We can now move forward at pace, with building starting in early spring 2019 and completion in late 2020. The Combined Authority and the county council will now work together on this and I will be ensuring that those timescales are met.
The Kings Dyke level crossing is a key bottleneck to the economic potential of Whittlesey and I understand there had been some complexities on the project, with costs higher than anticipated, but now really is the time for delivery.
But my ambition for Whittlesey does not just start and end with Kings Dyke. I’m a firm believer in the contribution of our market towns in making Cambridgeshire and Peterborough a great place to live and work, but they need fresh attention and investment in all areas.
Whittlesey is no different and there are a range of other things I am doing as Mayor to deliver real improvements for the town.
Better transport links will obviously be crucial, and while the Kings Dyke crossing will be a significant road upgrade, additionally the Combined Authority and Peterborough City Council are contributing to funding the improvement of the A605 junction at Milk and Water Drove, Stanground, to improve access between Whittlesey and Stanground.
Whittlesey has a rail connection which has the potential to offer so much more. That’s why we are investing in the station to make it a more attractive travel option for people. The town’s station will benefit from a £9 million package of funding from the Combined Authority that will regenerate its facilities, along with other Fens stations at March and Manea.

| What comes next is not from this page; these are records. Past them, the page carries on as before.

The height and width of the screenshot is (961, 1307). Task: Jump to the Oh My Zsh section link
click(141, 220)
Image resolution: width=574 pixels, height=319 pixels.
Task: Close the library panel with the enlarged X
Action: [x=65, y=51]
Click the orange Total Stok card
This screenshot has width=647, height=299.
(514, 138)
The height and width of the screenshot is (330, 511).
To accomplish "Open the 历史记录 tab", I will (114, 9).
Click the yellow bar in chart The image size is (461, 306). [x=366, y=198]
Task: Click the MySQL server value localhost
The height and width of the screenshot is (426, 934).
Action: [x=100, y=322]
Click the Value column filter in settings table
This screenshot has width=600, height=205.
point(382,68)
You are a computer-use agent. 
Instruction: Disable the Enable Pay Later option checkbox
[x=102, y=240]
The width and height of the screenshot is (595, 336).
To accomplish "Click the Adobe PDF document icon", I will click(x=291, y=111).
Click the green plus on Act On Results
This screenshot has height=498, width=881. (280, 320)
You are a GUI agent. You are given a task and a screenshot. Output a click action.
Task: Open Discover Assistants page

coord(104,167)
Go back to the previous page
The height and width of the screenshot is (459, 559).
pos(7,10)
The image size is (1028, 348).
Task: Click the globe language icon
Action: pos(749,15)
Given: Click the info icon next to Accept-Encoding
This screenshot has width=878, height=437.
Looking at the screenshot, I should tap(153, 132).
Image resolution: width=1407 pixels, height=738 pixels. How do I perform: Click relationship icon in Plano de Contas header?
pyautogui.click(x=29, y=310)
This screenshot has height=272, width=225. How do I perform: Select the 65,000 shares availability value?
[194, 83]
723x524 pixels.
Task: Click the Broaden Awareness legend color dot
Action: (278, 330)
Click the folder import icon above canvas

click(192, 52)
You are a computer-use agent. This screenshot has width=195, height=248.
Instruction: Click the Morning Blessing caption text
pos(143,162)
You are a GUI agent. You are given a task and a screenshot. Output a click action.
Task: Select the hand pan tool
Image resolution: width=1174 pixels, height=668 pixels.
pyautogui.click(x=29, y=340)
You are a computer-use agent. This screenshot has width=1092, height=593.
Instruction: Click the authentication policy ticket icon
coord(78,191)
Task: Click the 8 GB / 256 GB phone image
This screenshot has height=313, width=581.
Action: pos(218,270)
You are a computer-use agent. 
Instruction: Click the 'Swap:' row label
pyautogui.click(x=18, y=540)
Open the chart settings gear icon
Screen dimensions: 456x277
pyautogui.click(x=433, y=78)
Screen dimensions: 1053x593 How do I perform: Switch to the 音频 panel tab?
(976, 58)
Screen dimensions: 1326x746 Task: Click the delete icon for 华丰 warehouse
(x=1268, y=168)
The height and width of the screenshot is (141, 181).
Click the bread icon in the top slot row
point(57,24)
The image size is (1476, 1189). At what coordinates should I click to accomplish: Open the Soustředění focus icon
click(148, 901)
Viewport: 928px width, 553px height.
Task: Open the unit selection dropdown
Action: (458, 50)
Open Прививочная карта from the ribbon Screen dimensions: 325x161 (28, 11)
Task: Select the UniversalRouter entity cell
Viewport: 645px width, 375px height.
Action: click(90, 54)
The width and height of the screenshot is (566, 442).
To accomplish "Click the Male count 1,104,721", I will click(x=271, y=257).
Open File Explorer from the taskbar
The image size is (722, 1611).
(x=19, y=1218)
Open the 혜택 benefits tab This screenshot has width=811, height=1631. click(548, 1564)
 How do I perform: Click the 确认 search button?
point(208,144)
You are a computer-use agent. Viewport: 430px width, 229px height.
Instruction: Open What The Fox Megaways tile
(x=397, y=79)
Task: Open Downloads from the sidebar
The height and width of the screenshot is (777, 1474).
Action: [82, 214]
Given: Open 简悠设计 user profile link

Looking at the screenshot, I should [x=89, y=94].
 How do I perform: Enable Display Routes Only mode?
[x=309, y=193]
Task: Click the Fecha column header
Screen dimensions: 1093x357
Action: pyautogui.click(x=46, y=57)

The first upgrade of that programme has already been delivered, with 70 solar powered lighting studs installed to illuminate the previously dark path between Station Road and Platform 2. But that’s just the start. At Whittlesea Station we are progressing plans to upgrade the car park, as well as embarking on a platform extension and new pedestrian bridge project.
Delivery has already started with the lighting, and the work on all these projects will continue through to 2025.
But the impact of the upgrades will be limited if there are not enough trains serving the station.
It is vital that Greater Anglia meets their franchise commitment to provide an hourly instead of two-hourly service on its Ipswich to Peterborough route, which would also mean hourly stops at Whittlesea Station.
I’m campaigning to help Greater Anglia deliver this as soon as possible.
Additionally, and together with local councillors and North East Cambridgeshire MP Steve Barclay, I’m campaigning for later running trains to Fens stations including Whittlesea station, so that people can enjoy the culture and nightlife of Cambridge while still returning by rail in the evening, particularly around weekends.
The health of our high streets is constantly in the news, and market towns seem to be particularly under pressure with high rents and rates, and competition from the internet. I was pleased that the Chancellor in his Budget recognised this by announcing a £650 million high street regeneration fund and a cut in business rates paid by smaller firms by a third.
This dovetails with the work the Combined Authority is progressing to develop masterplan strategies for our market towns, including Whittlesey, to deliver targeted investment to foster renewed growth and prosperity in these important centres.
Our masterplan for Whittlesey will be delivered by the end of March 2019, in collaboration with representatives in the town, identifying the direct investments we can make to help Whittlesey continue to thrive.
We have already delivered a Masterplan for St Neots as our pilot scheme, and I’m very much looking forward to seeing the plan for Whittlesey develop between now and March.
It is now vital that all of these projects come to fruition in a timely way and I’ll be keeping up the pressure to ensure that they do.
Whittlesey has great potential, and with the right investment and focus, the town can thrive well into the future.